State Route 95 Alternate (SA 95), also known as SR 95 Truck, is a short spur of SR 95 in Parker. Locally, it is also known as California Avenue. Commercial vehicles travelling from either end of the highway must stop at inspection stations situated at the Parker Port of Entry between 3rd Street and 4th Street, provided such facilities are open.
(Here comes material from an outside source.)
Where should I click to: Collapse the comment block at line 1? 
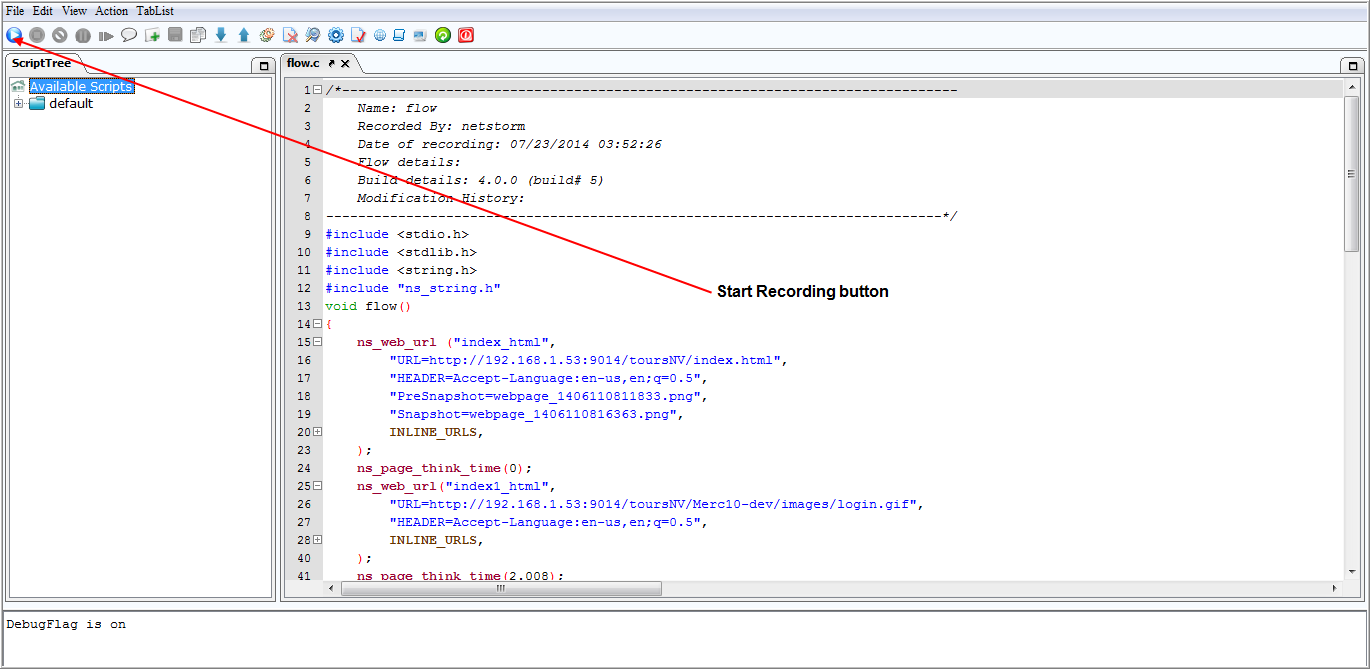tap(317, 90)
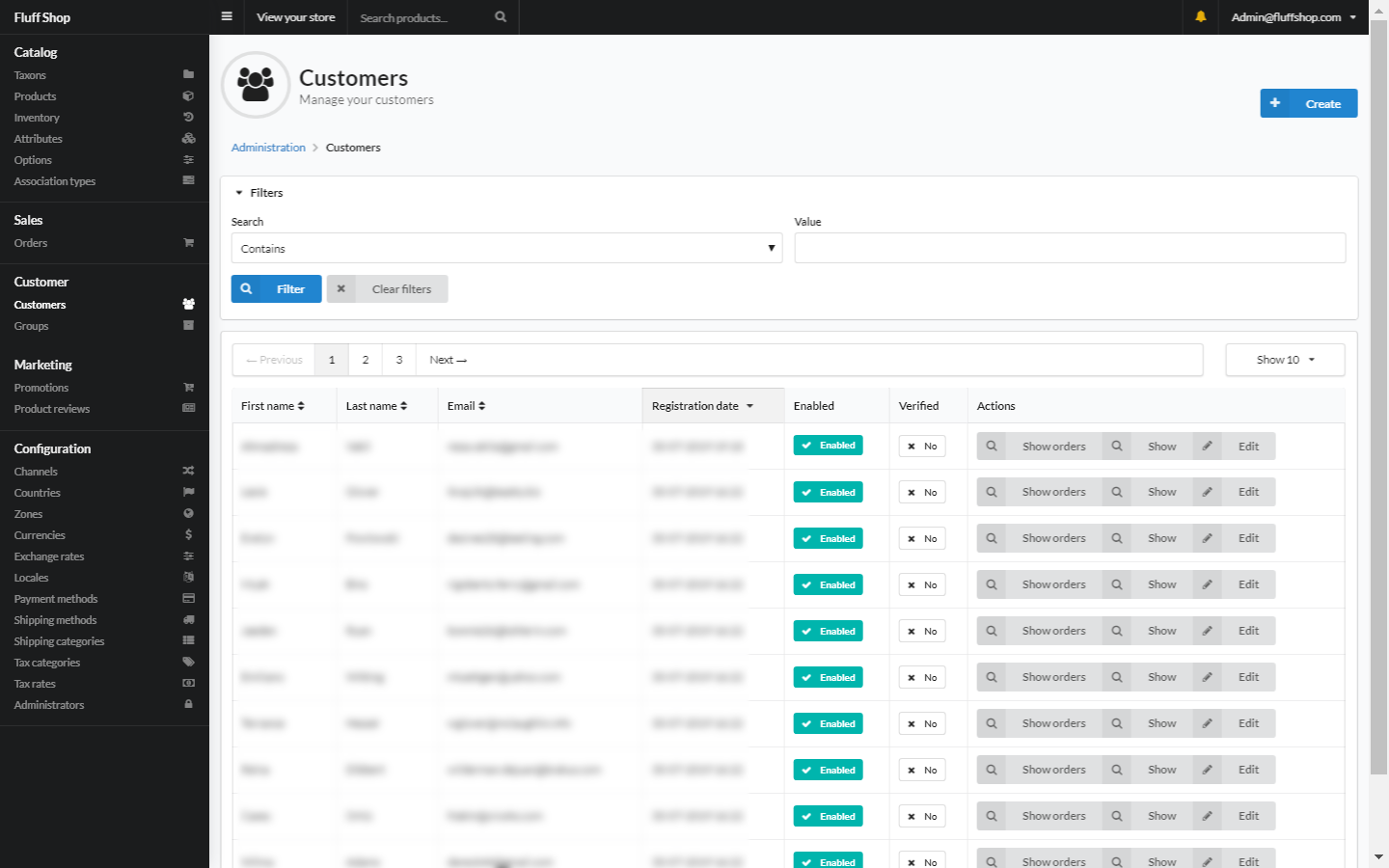Click the notification bell icon
The width and height of the screenshot is (1389, 868).
pos(1201,16)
====Major intersections====

| mi | km | Destinations | Notes |
| 0.00 | 0.00 | SR 95 – Lake Havasu, Quartzsite | Southern terminus; SR 95 north (Riverside Avenue east) serves Avi Suquilla Airport; California Avenue continues as SR 95 south |
| 0.85 | 1.37 | Colorado River; Arizona–California state line |  |
| SR 62 west | Continuation into California |
1.000 mi = 1.609 km; 1.000 km = 0.621 mi

==Spur routes==
===Parker Dam spur===

State Route 95 Spur (SR 95S or SS 95(2)), is a short spur of SR 95 located in unincorporated La Paz County. Locally, it is also known as Parker Dam Road. Route ends at the Parker Dam which stretches into Parker Dam, California.

====Major intersections====

| Location | mi | km | Destinations | Notes |
| La Paz | 0.00 | 0.00 | SR 95 | Southern terminus |
| 0.78 | 1.26 | Parker Dam | Northern terminus at Parker Dam; continuation into California as Parker Dam Road |
1.000 mi = 1.609 km; 1.000 km = 0.621 mi

===Cattail Cove State Park spur===

State Route 95 Spur (SR 95S or SS 95(3)), is a short unsigned spur of SR 95 located in unincorporated Mohave County. Locally, it is also known as Cattail Cove Road. Route is the entry and exit road into Cattail Cove State Park, located a few miles southeast of Lake Havasu City, Arizona.